Jamie Oliver’s Fruit Scones
Adapted from Fruit Scones, p. 331, Jamie’s Food Revolution (thanks to Rachael/La Fuji Mama for letting me cut and paste this recipe!)
Makes 10 scones
Jamie says: This is a cracking recipe for scones which uses dried cherries as well as the more traditional raisins. However feel free to substitute any other dried fruit you like. Scones freeze really well so you can make a batch of them, pop some into the freezer, and that way, if you have any unexpected visitors, you can always put them straight into the oven from frozen as a quick and delicious treat! Spread with jam and serve with clotted cream – nothing else will do!
1/2 cup raisins
1/2 cup dried apricots, cut into small pieces
orange juice, for soaking (we used cranberry)
4 cups self-rising flour
1/2 cup butter
2 teaspoons baking powder
2 large eggs
1/3 cup milk, plus a little extra for brushing
pinch of salt
1. Preheat the oven to 400 degrees Fahrenheit. Put the dried cranberries and apricots in a little bowl and pour orange juice over them until they are just covered.
2. While the fruit is soaking, cut the butter into the flour and the baking powder (this can be done by pulsing three ingredients in a food processor, or by hand in a bowl with a pastry blender), until the mixture starts to look like breadcrumbs (don’t over mix!). Transfer the mixture to a mixing bowl and make a well in the middle. In a separate bowl, beat the eggs and milk together with a fork. Drain the soaking fruit and add it to the egg mixture along with a pinch of salt. Then pour this mixture into the well in the flour mixture, and stir until you have a soft, dry dough. Add a bit more milk of necessary if the dough is too dry and doesn’t come together.

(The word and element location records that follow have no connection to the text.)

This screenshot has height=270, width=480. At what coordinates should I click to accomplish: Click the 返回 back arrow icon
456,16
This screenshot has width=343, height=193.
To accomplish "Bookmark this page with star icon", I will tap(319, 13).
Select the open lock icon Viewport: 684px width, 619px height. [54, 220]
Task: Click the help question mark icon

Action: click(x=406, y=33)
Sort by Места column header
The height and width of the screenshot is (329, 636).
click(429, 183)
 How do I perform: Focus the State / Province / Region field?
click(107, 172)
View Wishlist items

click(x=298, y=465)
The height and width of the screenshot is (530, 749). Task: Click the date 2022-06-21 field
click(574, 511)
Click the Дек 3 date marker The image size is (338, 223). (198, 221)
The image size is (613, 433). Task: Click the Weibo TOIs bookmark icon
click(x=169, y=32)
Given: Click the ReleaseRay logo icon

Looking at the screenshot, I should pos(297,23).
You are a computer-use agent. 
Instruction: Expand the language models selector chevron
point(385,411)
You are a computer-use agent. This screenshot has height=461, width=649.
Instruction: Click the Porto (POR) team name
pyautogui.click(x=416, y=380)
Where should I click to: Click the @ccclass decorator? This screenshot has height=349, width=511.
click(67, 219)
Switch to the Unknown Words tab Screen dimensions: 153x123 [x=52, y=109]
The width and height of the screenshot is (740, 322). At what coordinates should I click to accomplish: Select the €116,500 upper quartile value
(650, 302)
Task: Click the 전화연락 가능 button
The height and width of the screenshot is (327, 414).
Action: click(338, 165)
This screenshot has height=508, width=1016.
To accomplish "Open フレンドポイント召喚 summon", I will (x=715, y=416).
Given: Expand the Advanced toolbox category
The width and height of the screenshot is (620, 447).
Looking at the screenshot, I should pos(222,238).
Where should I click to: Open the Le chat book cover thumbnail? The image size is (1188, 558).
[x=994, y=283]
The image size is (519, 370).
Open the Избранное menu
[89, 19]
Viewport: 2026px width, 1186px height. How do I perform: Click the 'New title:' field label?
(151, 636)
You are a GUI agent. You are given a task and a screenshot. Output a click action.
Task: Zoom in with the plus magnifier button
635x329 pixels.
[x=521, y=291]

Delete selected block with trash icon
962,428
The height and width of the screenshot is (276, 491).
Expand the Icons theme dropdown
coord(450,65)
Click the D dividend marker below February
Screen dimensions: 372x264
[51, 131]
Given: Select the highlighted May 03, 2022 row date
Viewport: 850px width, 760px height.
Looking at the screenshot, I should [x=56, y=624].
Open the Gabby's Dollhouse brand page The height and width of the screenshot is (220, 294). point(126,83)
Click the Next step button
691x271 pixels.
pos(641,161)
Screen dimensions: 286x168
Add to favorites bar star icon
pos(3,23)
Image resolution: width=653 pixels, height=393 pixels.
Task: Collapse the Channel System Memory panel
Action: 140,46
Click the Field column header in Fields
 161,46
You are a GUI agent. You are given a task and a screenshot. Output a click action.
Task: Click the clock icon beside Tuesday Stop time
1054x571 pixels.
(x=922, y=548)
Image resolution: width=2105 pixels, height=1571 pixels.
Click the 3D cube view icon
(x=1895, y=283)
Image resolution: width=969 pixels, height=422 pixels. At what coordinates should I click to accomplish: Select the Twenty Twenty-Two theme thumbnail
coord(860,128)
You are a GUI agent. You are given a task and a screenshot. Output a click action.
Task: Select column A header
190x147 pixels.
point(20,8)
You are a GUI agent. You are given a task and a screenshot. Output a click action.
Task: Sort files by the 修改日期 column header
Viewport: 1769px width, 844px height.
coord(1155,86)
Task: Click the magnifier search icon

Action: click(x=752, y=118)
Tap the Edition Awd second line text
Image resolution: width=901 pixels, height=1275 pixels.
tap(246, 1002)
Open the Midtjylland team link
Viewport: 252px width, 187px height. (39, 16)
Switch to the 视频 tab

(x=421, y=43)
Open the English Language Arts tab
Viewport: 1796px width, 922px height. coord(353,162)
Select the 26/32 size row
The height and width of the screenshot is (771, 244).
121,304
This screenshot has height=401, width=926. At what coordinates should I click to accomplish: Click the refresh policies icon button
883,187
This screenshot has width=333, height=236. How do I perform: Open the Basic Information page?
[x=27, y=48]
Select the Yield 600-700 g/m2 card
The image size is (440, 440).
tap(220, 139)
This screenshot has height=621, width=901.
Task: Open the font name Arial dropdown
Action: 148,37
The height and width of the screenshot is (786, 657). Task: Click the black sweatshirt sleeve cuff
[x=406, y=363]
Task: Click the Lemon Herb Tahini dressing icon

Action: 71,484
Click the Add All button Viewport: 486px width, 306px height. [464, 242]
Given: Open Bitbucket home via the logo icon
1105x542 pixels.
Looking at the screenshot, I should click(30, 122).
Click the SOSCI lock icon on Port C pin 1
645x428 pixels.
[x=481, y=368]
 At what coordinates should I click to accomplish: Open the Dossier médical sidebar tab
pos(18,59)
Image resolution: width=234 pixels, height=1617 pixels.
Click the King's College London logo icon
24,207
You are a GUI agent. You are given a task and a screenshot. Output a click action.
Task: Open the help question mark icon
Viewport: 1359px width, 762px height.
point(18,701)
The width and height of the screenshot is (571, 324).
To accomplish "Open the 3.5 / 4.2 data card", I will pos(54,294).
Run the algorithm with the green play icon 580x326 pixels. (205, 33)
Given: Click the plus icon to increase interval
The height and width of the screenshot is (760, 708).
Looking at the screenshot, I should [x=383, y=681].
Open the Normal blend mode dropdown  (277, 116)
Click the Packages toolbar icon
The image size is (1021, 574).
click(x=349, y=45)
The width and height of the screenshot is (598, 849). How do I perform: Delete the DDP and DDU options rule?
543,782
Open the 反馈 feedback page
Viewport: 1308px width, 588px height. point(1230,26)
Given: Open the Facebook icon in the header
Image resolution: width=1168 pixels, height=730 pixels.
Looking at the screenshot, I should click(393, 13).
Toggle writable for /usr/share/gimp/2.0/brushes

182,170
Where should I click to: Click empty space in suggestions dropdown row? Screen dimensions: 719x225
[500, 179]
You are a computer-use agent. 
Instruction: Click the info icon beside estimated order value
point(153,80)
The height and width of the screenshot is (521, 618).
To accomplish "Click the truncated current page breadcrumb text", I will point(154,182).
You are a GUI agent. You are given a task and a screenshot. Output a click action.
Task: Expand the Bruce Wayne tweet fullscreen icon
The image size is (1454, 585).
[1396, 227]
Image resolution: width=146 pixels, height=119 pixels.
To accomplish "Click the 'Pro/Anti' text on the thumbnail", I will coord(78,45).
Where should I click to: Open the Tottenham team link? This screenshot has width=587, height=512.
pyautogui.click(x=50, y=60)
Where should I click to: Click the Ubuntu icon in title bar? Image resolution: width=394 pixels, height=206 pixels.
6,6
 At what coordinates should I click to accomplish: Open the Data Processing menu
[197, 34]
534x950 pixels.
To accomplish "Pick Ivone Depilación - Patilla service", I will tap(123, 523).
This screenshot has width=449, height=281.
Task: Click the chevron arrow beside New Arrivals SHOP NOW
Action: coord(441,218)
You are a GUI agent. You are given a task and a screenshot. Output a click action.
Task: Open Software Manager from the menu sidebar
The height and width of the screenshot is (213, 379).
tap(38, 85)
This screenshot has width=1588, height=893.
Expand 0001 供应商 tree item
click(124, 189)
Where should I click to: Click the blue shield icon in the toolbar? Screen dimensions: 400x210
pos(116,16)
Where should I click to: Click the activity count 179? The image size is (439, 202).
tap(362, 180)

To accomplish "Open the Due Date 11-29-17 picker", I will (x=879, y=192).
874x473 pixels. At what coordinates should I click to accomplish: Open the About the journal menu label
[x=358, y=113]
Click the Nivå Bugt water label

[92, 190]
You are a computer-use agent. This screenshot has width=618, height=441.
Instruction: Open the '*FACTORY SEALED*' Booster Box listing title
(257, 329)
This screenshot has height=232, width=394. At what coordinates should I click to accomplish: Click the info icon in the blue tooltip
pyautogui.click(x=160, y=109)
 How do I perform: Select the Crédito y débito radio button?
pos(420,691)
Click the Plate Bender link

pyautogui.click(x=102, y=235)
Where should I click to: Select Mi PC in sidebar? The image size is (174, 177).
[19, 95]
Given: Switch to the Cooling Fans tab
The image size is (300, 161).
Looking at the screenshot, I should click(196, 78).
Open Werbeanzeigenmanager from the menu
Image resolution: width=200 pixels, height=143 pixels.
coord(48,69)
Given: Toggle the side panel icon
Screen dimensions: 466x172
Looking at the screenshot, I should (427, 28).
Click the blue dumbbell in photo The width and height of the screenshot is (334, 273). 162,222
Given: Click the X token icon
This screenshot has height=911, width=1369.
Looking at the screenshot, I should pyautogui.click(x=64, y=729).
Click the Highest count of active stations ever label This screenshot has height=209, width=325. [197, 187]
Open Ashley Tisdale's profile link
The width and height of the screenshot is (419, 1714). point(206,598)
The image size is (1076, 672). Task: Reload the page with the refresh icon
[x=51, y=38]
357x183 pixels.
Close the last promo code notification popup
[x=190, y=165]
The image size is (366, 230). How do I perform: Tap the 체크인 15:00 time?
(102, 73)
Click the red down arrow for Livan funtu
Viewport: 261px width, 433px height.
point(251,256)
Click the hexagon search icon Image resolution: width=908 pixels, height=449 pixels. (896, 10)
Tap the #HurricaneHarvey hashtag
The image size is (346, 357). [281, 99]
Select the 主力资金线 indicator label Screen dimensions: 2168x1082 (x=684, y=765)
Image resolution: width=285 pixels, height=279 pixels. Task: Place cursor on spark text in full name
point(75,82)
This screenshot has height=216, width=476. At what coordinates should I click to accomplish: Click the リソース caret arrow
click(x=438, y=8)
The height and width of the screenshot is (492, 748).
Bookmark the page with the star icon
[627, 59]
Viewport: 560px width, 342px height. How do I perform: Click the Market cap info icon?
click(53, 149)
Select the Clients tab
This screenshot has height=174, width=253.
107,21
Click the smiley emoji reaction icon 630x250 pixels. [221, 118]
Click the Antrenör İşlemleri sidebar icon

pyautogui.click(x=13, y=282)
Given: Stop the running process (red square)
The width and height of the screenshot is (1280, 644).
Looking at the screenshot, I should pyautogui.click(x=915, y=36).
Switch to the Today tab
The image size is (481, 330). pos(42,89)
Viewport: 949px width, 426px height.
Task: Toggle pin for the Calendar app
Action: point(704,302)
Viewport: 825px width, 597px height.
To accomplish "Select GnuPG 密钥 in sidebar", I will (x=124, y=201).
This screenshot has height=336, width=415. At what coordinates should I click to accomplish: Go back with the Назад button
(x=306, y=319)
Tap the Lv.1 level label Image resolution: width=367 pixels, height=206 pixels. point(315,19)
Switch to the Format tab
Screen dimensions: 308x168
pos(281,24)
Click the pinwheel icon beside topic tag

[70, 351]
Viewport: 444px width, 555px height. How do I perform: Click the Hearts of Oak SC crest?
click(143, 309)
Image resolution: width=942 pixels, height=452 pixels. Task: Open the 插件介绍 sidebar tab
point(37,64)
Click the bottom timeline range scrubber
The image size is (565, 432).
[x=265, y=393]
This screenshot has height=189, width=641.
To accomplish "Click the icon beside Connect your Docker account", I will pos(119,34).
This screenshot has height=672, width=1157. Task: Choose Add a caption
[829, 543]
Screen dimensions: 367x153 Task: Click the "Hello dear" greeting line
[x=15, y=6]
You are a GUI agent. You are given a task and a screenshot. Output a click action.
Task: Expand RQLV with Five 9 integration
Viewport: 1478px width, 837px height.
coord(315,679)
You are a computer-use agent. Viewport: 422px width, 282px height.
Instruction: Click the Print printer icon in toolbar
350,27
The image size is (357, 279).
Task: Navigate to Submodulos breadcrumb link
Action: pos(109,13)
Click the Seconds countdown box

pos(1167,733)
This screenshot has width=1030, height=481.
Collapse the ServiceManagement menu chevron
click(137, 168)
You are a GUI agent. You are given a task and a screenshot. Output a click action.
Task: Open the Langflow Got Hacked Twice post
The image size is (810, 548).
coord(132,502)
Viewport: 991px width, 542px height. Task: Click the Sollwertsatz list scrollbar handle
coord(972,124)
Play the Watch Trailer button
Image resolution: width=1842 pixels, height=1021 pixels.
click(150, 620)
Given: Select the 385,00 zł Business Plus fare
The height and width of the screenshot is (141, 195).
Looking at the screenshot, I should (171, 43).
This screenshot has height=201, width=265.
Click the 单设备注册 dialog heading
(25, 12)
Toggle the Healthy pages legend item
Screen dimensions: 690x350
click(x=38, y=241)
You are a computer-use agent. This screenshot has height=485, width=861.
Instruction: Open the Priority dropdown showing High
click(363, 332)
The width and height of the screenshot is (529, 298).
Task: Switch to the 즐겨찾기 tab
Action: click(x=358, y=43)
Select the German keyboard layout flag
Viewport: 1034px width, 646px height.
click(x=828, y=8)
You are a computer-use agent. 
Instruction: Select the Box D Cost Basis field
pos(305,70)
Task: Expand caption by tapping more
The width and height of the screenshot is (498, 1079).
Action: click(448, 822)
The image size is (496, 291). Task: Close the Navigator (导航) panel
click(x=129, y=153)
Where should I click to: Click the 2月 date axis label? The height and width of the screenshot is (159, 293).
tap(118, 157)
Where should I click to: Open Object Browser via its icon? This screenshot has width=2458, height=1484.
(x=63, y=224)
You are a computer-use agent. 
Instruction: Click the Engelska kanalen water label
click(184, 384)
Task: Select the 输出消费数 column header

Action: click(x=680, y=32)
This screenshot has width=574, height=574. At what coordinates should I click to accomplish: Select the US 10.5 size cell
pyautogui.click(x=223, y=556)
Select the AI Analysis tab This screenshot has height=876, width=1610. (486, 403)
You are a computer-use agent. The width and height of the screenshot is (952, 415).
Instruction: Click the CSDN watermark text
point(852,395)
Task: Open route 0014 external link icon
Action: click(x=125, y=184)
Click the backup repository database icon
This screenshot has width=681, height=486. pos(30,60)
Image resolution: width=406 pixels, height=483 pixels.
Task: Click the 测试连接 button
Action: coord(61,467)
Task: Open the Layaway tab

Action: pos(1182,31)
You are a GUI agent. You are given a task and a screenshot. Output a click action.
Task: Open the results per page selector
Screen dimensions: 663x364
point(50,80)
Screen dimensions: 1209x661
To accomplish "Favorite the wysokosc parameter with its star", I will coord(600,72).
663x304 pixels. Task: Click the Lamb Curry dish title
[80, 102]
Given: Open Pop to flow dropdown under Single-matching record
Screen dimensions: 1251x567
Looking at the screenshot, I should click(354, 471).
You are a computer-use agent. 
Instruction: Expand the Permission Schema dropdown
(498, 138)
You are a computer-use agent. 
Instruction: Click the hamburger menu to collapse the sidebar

3. Divide the dough into 10 equal pieces, shape the pieces into slightly flattened balls, and the place them on a non-stick cookie sheet. Brush the top of each scone with a bit of milk. Bake the scones in the preheated oven for 12 to 15 minutes, until they have risen and are a light golden brown. Take them out of the oven and transfer them to a wire rack to cool. To serve: slice them in half and top them with jam and whipped cream/clotted cream/ butter and jam.
I would totally make these again (a little less heavy handed with the butter and flour, of course!) because I just never realised they were so easy. I also love that the only sweetness comes from the fruit and whatever topping you choose – a perfect sweet treat without being terribly bad for you. The boys were very proud of their efforts and each week, I become more proud of them too!